Plugging that back in:
$-(4 - \lambda^2) + 20 = 0$
Now, distribute the negative sign:
$-4 + \lambda^2 + 20 = 0$
Combine the regular numbers:
$\lambda^2 + 16 = 0$

Now, we need to solve for $\lambda$:
$\lambda^2 = -16$
To find $\lambda$, we take the square root of both sides:
$\lambda = \pm \sqrt{-16}$
Since we have a negative number under the square root, our eigenvalues will be imaginary! We know $\sqrt{16} = 4$ and $\sqrt{-1} = i$.
So, $\lambda = \pm 4i$.
This means our two eigenvalues are $4i$ and $-4i$. That answers part (a)!

For part (b), we need to classify the equilibrium point based on these eigenvalues.
When the eigenvalues of a $2 \times 2$ system are purely imaginary (meaning their real part is zero, like $0 + 4i$ and $0 - 4i$), the equilibrium point is called a **center**.
A center means that the paths (trajectories) of solutions around the equilibrium point are closed loops, like circles or ellipses. They don't spiral in or out, and they don't move along straight lines.
Centers are considered **stable** because the solutions stay contained within a certain area around the equilibrium point, but they don't move closer to it as time goes on.

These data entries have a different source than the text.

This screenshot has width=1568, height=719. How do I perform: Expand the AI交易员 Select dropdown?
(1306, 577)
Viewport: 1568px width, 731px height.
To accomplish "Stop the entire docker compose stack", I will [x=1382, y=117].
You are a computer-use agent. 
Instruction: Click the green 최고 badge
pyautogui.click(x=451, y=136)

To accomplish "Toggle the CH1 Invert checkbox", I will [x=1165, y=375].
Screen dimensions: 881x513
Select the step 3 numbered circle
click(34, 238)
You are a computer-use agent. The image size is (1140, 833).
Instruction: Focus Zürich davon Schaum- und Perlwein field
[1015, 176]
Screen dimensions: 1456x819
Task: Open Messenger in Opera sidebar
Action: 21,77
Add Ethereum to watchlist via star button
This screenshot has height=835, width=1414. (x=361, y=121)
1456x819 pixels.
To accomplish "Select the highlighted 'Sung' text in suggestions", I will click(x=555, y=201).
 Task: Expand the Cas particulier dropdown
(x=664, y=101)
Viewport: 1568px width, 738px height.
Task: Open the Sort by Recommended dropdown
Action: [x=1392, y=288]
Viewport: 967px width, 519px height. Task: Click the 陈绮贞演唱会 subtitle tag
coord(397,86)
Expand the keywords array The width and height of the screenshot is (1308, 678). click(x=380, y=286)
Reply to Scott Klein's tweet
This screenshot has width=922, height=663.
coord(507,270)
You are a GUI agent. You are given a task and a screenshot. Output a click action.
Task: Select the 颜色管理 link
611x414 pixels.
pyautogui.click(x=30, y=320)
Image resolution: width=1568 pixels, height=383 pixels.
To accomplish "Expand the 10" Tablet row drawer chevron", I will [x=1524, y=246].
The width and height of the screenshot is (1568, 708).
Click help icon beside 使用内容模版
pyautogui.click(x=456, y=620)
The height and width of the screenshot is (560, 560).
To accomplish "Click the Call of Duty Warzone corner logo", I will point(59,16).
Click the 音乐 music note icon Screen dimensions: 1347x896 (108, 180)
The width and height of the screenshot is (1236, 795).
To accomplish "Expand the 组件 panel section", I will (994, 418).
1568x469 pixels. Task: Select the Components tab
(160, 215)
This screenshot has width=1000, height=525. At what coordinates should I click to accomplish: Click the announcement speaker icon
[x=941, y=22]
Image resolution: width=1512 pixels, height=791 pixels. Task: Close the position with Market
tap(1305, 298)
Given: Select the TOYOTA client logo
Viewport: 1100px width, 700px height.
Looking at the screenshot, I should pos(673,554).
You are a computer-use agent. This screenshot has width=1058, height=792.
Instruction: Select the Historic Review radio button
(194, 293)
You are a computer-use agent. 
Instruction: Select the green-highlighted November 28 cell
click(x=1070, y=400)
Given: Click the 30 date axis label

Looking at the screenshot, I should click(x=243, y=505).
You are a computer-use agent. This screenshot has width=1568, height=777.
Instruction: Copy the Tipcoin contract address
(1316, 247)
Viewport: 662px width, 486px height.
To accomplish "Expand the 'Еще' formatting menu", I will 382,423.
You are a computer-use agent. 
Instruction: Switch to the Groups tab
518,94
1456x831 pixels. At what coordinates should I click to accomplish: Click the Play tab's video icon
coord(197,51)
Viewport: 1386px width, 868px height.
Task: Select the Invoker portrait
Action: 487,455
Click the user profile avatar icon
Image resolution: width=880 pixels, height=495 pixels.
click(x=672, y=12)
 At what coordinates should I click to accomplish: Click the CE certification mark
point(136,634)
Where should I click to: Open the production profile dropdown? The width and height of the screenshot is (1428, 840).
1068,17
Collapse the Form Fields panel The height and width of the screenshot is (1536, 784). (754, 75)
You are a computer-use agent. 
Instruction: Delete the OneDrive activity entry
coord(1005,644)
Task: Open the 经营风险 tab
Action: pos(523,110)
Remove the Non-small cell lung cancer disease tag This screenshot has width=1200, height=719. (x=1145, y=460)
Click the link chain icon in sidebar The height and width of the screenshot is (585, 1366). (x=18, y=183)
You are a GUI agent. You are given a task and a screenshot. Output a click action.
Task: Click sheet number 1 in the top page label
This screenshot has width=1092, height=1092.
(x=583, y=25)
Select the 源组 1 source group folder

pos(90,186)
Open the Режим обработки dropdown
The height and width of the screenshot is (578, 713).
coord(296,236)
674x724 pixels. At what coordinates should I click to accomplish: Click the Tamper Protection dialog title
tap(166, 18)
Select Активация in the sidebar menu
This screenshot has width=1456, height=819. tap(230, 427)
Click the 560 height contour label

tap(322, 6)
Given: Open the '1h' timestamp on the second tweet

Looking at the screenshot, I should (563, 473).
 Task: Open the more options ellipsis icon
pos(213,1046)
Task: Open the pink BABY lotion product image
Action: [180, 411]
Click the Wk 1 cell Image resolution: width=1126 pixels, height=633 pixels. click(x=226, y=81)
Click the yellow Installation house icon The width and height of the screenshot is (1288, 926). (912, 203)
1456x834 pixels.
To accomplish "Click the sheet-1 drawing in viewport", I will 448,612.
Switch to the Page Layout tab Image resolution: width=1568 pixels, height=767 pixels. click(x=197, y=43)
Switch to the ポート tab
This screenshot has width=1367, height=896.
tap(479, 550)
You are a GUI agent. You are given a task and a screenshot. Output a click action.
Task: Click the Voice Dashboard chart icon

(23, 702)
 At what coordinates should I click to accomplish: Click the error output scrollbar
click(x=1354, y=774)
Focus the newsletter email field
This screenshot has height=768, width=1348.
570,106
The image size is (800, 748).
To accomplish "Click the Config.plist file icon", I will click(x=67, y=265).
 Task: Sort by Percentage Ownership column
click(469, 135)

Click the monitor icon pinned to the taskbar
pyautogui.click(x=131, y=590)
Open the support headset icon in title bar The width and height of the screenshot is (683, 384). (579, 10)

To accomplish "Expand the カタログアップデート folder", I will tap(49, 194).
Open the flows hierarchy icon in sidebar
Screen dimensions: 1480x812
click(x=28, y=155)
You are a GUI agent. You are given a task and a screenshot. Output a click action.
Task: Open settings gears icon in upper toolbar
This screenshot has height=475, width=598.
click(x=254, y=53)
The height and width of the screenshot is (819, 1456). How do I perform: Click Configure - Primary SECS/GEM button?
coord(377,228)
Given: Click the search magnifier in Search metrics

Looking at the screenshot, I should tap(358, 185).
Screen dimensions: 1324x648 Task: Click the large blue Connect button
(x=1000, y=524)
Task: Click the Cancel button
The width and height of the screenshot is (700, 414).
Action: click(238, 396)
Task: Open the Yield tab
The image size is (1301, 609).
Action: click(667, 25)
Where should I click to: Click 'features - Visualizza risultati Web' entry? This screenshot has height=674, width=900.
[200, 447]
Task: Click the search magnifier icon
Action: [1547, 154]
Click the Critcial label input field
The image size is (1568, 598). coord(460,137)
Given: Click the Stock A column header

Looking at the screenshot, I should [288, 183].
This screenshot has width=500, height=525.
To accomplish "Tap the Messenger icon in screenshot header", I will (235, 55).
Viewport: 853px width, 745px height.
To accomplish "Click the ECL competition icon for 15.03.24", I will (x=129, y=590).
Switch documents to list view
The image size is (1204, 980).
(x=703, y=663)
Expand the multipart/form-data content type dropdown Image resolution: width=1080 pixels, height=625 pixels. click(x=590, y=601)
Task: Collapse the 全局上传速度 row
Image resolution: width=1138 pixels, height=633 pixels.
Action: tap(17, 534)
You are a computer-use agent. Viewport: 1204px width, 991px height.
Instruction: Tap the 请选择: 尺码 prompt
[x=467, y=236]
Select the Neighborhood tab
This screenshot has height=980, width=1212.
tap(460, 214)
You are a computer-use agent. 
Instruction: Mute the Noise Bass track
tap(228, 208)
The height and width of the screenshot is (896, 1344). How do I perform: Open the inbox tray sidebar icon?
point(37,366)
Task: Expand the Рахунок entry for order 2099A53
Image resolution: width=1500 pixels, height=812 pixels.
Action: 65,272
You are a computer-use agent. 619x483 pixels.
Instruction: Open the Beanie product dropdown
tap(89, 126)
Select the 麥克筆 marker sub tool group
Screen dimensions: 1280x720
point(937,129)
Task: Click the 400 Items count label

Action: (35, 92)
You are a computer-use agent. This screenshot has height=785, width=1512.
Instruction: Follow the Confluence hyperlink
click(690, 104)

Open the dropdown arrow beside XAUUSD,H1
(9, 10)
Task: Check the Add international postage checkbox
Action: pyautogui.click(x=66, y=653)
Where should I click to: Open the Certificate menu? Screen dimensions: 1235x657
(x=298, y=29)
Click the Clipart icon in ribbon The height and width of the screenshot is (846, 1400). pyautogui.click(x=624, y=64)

So, the equilibrium point is a stable center.

Alternative answer

Answer:
(a) The eigenvalues are $$4i$$ and $$-4i$$.
(b) The equilibrium point is a **Center** and it is **stable**. Explain
This is a question about figuring out the special numbers (eigenvalues) for a matrix and what those numbers tell us about how a system behaves around a specific point (equilibrium point). The solving step is:

First, for part (a), we need to find the eigenvalues. Think of eigenvalues as super important numbers that describe how a matrix transforms things. For a matrix A, we find these special numbers (we call them λ, like "lambda") by solving a little puzzle: det(A - λI) = 0.
Our matrix A is:
$$\left[\begin{array}{rr} -2 & -4 \\ 5 & 2 \end{array}\right]$$
So, A - λI looks like this:
$$\left[\begin{array}{rr} -2-\lambda & -4 \\ 5 & 2-\lambda \end{array}\right]$$
To find the determinant (det), we multiply the numbers on the main diagonal and subtract the product of the numbers on the other diagonal:
$$(-2 - \lambda)(2 - \lambda) - (-4)(5) = 0$$
Let's multiply it out:
$$-4 + 2\lambda - 2\lambda + \lambda^2 - (-20) = 0$$
$$-4 + \lambda^2 + 20 = 0$$
$$\lambda^2 + 16 = 0$$
Now, we solve for λ:
$$\lambda^2 = -16$$
To get λ, we take the square root of both sides:
$$\lambda = \pm\sqrt{-16}$$
Since we have a negative number under the square root, we get imaginary numbers!
$$\lambda = \pm 4i$$
So, our two special numbers (eigenvalues) are $$4i$$ and $$-4i$$.

Next, for part (b), we use these eigenvalues to figure out what kind of equilibrium point we have and if it's stable.
When the eigenvalues are purely imaginary (like 4i and -4i, meaning there's no real part, just the 'i' part), the equilibrium point is called a **Center**.
For a **Center**, the system tends to orbit around the equilibrium point without spiraling inwards or outwards. This means it's **stable**, because the paths don't run away from the point, but they also don't get closer and closer to it (it's "stable but not asymptotically stable" if you want to be super precise!).